M. Juppé était et restera, quoi qu'il arrive, le technocrate-étalon. Son ascension et sa chute sont emblématiques. C'est parce que les Français savaient fort bien qu'à travers le destin d'Alain Juppé se jouait celui d'un mode de gouvernement et d'une caste arrogante et dominatrice qu'ils se sont passionnés pour son jugement. Les voilà maintenant fixés : la technocratie a perdu la partie et il va falloir donner de nouveaux dirigeants au pays. Il s'est agi, pendant ces quelques jours d'hiver, d'une sorte de révolution sèche. Mais elle ne suffira pas à remettre la France sur la bonne voie. On va resserrer les rangs dans les milieux du pouvoir, et l'on s'accrochera au rocher comme un arapède. Il faudra des mains puissantes pour faire lâcher prise à ces tenaces mollusques. Mais le sort en est jeté : ils ne tiendront plus longtemps. Tout simplement parce que le système qu'ils ont construit s'effondre par larges pans. D'ailleurs imagine-t-on un procès comme celui qui vient de se dérouler à Nanterre et un tel verdict si les choses allaient à peu près bien dans le pays ?
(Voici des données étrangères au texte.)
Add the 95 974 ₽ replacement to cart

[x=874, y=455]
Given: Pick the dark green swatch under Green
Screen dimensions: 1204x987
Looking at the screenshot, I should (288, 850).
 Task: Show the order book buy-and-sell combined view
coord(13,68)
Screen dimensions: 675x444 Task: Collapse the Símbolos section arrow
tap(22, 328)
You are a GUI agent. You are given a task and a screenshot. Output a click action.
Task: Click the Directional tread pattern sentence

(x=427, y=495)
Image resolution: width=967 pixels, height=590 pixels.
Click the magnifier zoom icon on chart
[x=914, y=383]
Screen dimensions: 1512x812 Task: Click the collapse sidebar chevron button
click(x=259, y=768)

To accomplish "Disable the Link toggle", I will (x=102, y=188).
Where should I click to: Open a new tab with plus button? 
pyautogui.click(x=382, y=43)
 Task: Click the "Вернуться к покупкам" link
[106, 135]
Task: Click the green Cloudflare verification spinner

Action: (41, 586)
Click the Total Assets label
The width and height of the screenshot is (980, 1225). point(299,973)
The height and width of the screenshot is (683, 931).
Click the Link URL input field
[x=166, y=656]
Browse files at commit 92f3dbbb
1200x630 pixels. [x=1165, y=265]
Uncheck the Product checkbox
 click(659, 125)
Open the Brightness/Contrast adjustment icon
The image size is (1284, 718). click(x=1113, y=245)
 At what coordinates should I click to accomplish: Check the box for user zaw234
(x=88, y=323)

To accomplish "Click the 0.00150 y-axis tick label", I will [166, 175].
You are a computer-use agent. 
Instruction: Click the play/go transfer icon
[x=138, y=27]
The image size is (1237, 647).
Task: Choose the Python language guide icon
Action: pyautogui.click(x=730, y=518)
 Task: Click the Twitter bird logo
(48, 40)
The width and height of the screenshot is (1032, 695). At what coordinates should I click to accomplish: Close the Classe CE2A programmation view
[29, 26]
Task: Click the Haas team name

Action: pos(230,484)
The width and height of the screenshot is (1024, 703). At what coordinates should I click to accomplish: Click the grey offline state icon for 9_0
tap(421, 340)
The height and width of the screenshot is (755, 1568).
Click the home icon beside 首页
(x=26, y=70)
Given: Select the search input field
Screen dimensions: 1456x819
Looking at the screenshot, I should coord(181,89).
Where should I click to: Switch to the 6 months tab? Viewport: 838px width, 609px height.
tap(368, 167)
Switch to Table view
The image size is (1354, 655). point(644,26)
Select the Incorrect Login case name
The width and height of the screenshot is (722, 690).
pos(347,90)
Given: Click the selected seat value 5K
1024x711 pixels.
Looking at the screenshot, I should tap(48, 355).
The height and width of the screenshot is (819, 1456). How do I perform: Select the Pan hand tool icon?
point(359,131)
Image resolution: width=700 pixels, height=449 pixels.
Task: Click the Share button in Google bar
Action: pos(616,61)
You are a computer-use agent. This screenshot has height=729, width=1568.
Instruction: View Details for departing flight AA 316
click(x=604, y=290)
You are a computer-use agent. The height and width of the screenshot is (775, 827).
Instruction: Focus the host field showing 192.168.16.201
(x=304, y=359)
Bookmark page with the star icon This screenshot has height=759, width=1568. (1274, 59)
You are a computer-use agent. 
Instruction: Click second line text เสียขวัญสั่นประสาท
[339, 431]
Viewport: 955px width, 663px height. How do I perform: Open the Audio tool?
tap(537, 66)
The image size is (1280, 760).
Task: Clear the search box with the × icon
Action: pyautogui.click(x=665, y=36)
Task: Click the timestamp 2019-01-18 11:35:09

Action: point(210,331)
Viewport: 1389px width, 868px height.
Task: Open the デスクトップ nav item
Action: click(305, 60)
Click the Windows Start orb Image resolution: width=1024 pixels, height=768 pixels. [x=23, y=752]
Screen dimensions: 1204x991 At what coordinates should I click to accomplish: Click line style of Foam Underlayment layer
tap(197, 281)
Le propre de toutes les périodes prérévolutionnaires, c'est l'égarement des esprits chez les hommes du pouvoir. En France, en ce moment, ils ne se rendent même plus compte de ce qu'ils disent. N'a-t-on pas entendu, à Marseille, au lendemain du verdict de Nanterre, le président de la République décerner à Alain Juppé un brevet d'honnêteté alors que c'était celle du chef de l'Etat lui-même qui venait d'être gravement mise en cause par les attendus du jugement ? N'a-t-on pas vu des politiciens en larmes s'apitoyer sur le sort cruel fait " au meilleur d'entre eux ", quand ils n'ont pas de mots assez sévères pour condamner et réprimer les plus légères déviances des citoyens ordinaires ? N'a-t-on pas vu un premier ministre parler d'un " jugement provisoire ", comme s'il s'agissait de chasser d'un revers de main un insecte déplaisant ? Ils sont vraiment inconscients de l'image qu'ils offrent aux Français. Comment ceux-ci ne seraient-ils pas amenés à penser qu'une telle coterie ne mérite rien d'autre que d'être chassée du pouvoir ?

Les commentateurs politiques ont raison, à propos de cette affaire, de parler de séisme. Non pas à cause du destin personnel de M. Juppé, ni même des conséquences de son effacement programmé de la vie politique sur les équilibres internes de la majorité et sur l'exposition judiciaire du chef de l'Etat, mais parce que les fondements du pouvoir sont gravement ébranlés et qu'une nouvelle secousse a désormais toutes chances de le faire s'effondrer. Comme la tectonique des plaques, les mouvements de l'histoire ont des conséquences inéluctables. L'auteur dramatique James Saunders qui vient de mourir avait intitulé une de ses pièces " La prochaine fois je vous le chanterai ". Après tout pourquoi pas ? En musique ce sera plus gai.